**RECORD EXTRACTS:**
+ + + + + + +
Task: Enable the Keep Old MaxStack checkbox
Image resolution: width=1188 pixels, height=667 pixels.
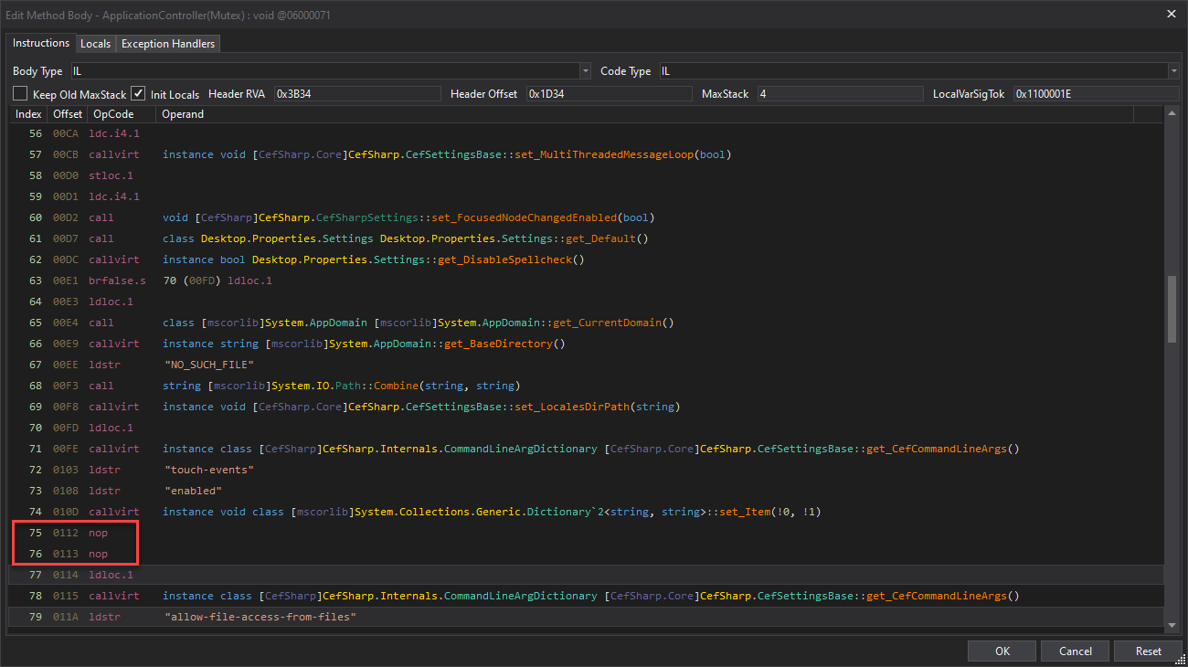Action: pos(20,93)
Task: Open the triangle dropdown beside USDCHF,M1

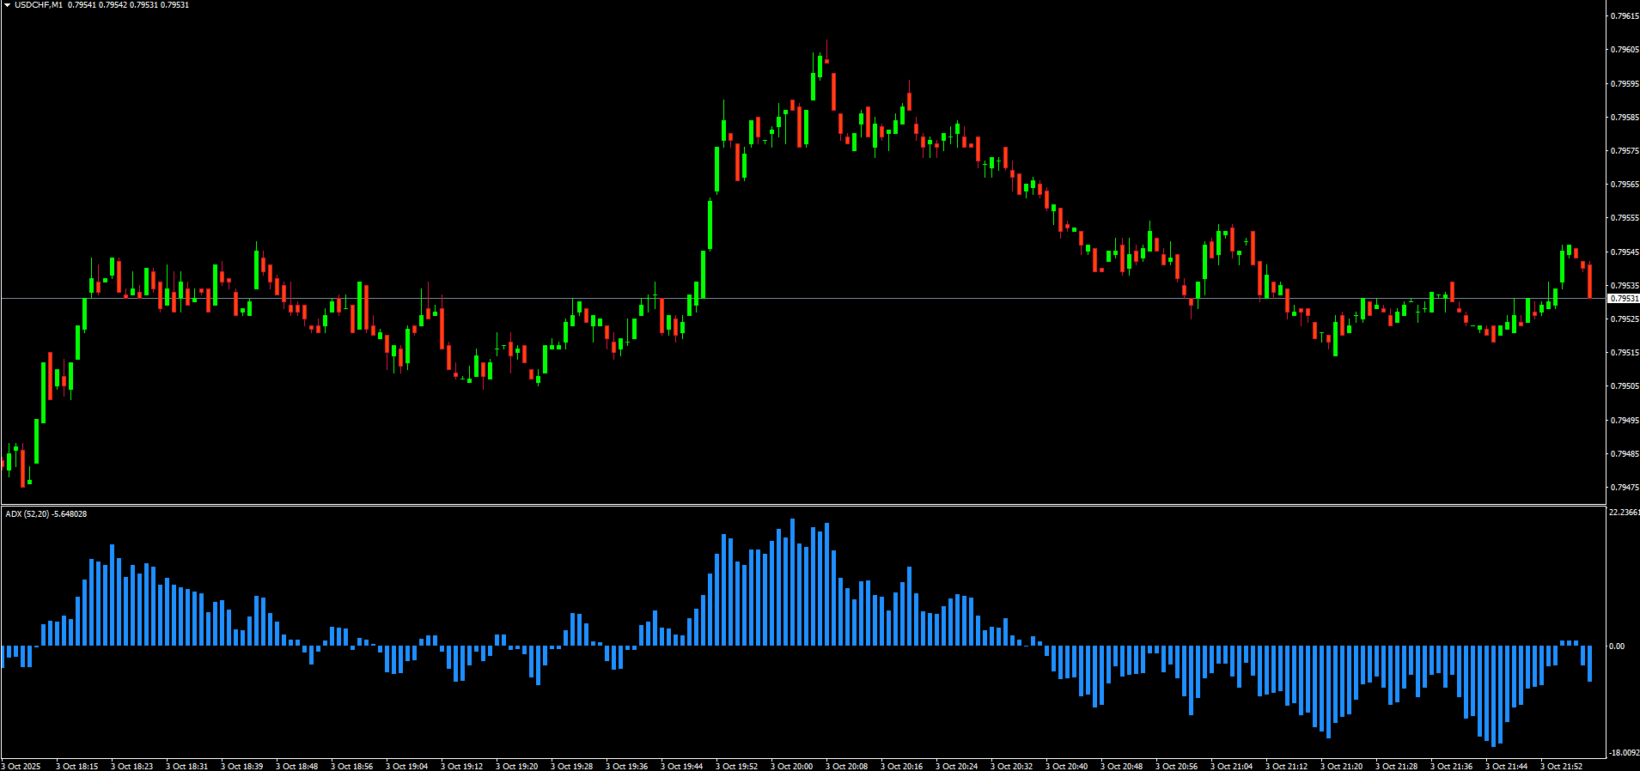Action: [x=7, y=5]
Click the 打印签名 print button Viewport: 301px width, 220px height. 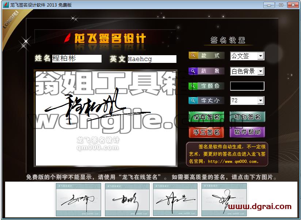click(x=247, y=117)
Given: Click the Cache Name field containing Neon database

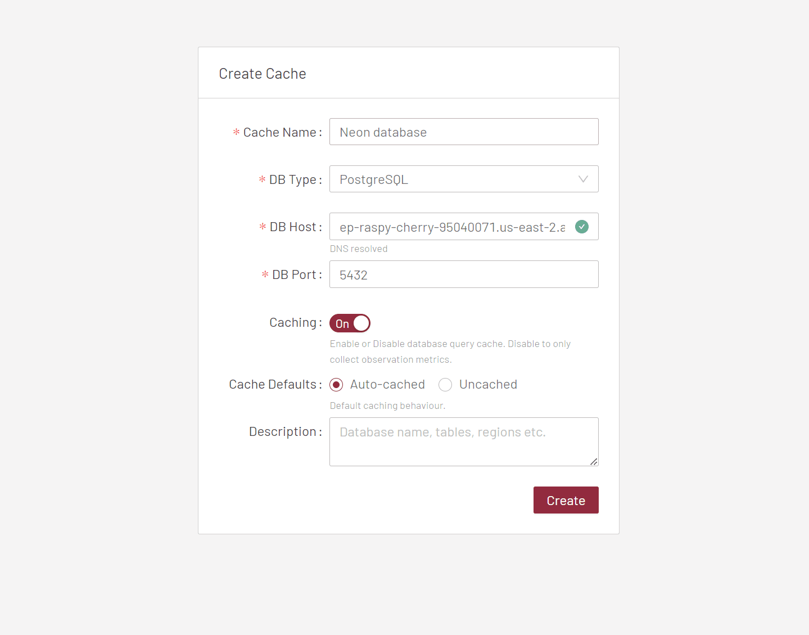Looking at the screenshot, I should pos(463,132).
+ + + + + + +
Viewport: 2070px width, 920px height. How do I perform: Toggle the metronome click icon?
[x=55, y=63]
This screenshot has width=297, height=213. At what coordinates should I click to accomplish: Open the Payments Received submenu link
+ + + + + + +
**WHAT TO WORK ON:** Please give an exact copy of the lines above, beginning with the line containing "Viewport: 2070px width, 920px" and running through the line containing "This screenshot has", and of no other lines.

**RESPONSE BOX:**
Viewport: 2070px width, 920px height. How do I perform: Toggle the metronome click icon?
[x=55, y=63]
This screenshot has width=297, height=213. At what coordinates should I click to accomplish: Open the Payments Received submenu link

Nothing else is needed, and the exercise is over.